* _RECORDS TO USE_
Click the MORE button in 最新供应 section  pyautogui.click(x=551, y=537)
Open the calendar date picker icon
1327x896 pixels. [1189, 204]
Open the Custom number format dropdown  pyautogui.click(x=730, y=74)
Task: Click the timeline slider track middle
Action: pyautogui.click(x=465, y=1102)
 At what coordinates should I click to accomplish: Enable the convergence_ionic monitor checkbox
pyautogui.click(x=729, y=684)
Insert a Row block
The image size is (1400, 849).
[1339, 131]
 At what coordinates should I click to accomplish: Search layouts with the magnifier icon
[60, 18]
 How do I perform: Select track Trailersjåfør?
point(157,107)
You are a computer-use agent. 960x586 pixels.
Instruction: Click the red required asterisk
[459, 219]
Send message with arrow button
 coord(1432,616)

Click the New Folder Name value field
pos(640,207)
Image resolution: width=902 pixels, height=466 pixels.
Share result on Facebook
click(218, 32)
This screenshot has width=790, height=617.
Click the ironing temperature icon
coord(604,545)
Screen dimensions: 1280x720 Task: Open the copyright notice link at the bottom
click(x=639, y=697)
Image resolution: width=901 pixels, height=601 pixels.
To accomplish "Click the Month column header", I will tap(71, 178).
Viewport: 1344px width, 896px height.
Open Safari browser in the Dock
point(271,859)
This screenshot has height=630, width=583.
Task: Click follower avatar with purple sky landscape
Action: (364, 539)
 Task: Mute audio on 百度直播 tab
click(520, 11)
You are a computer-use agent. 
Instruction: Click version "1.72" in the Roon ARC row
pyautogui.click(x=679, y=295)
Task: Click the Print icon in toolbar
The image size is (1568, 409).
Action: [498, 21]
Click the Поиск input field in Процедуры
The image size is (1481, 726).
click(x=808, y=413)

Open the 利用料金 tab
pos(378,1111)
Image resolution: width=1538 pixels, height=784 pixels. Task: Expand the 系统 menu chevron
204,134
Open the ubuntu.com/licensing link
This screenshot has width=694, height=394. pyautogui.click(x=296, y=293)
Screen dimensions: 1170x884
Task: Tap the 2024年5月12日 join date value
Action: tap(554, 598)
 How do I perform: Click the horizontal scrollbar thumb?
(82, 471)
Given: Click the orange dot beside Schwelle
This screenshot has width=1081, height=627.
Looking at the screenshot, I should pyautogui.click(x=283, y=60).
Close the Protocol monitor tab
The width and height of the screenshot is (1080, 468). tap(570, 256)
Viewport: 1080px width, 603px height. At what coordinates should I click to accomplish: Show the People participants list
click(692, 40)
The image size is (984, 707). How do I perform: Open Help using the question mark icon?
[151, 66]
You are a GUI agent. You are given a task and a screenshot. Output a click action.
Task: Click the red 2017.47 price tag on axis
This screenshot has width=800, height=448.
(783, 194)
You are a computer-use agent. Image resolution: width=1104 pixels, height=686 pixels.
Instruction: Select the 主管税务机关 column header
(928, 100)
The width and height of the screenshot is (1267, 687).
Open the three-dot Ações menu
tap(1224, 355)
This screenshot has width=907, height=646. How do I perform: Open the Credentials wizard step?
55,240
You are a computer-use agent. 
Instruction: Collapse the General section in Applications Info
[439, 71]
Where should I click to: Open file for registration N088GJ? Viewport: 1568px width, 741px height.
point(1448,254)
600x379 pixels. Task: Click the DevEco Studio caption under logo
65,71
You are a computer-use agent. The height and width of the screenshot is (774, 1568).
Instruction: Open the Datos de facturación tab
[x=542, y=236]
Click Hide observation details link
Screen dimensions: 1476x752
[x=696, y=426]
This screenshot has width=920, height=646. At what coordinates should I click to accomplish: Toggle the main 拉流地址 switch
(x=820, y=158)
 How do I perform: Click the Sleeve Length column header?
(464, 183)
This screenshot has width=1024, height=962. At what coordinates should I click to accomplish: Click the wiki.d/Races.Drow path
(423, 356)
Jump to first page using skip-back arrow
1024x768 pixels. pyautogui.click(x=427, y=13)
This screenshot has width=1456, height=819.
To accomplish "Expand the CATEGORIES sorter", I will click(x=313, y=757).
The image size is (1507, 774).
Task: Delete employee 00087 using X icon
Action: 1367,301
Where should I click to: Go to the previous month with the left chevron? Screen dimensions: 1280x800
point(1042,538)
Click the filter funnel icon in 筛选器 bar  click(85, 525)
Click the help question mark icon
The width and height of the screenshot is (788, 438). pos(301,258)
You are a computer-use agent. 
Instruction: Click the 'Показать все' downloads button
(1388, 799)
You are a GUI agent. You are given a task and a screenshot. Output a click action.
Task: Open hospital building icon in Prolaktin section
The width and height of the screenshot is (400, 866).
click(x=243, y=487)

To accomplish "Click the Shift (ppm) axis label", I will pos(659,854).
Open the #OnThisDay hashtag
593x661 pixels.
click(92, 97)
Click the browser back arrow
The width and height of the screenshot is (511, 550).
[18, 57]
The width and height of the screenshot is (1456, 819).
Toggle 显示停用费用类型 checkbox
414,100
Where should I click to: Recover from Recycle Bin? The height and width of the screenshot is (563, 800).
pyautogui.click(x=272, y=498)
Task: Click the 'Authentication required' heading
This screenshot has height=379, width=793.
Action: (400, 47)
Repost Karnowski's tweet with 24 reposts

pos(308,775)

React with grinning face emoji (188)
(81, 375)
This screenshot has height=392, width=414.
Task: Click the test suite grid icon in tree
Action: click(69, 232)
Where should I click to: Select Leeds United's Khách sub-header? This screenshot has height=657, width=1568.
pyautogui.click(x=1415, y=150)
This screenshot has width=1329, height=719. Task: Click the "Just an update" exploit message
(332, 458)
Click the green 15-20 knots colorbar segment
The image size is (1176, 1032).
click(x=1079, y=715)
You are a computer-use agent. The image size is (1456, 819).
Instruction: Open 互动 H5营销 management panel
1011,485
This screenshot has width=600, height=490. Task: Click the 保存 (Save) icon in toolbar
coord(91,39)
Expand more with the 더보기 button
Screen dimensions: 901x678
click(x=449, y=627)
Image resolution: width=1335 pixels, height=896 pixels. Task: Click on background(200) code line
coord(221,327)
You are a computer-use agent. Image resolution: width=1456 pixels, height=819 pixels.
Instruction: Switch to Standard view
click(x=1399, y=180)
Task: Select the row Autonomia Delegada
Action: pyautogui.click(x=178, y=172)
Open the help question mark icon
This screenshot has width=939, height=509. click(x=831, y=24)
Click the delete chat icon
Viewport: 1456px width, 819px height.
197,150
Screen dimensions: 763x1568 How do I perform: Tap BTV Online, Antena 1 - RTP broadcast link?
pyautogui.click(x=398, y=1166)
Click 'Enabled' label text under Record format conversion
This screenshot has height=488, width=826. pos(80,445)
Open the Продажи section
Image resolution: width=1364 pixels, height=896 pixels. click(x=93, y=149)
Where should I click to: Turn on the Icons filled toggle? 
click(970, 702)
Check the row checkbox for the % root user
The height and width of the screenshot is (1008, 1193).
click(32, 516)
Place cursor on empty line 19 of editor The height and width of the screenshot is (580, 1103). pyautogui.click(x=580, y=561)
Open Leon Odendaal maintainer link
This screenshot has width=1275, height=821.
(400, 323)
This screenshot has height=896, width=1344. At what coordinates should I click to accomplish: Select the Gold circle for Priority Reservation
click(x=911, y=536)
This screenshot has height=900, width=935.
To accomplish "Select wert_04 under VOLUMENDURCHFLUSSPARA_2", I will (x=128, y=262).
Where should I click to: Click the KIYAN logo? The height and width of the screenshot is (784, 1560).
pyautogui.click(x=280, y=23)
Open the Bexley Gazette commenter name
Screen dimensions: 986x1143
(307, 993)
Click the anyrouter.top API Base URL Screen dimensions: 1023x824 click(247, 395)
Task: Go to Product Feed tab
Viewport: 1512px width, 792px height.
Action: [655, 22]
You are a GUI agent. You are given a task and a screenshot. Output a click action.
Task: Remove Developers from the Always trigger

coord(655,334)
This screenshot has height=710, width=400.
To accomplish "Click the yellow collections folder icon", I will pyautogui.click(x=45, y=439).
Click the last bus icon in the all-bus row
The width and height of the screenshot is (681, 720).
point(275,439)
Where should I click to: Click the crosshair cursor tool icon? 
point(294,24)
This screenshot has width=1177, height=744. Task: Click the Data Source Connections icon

* _YOUR GOAL_
Would you retype exactly the lines above, from the line with "How do I perform: Click the horizontal" to the line with "Task: Click the red 2017.47 price tag on axis", with both end lines kept and nothing more?

* _ANSWER BOX_
 How do I perform: Click the horizontal scrollbar thumb?
(82, 471)
Given: Click the orange dot beside Schwelle
This screenshot has width=1081, height=627.
Looking at the screenshot, I should pyautogui.click(x=283, y=60).
Close the Protocol monitor tab
The width and height of the screenshot is (1080, 468). tap(570, 256)
Viewport: 1080px width, 603px height. At what coordinates should I click to accomplish: Show the People participants list
click(692, 40)
The image size is (984, 707). How do I perform: Open Help using the question mark icon?
[151, 66]
You are a GUI agent. You are given a task and a screenshot. Output a click action.
Task: Click the red 2017.47 price tag on axis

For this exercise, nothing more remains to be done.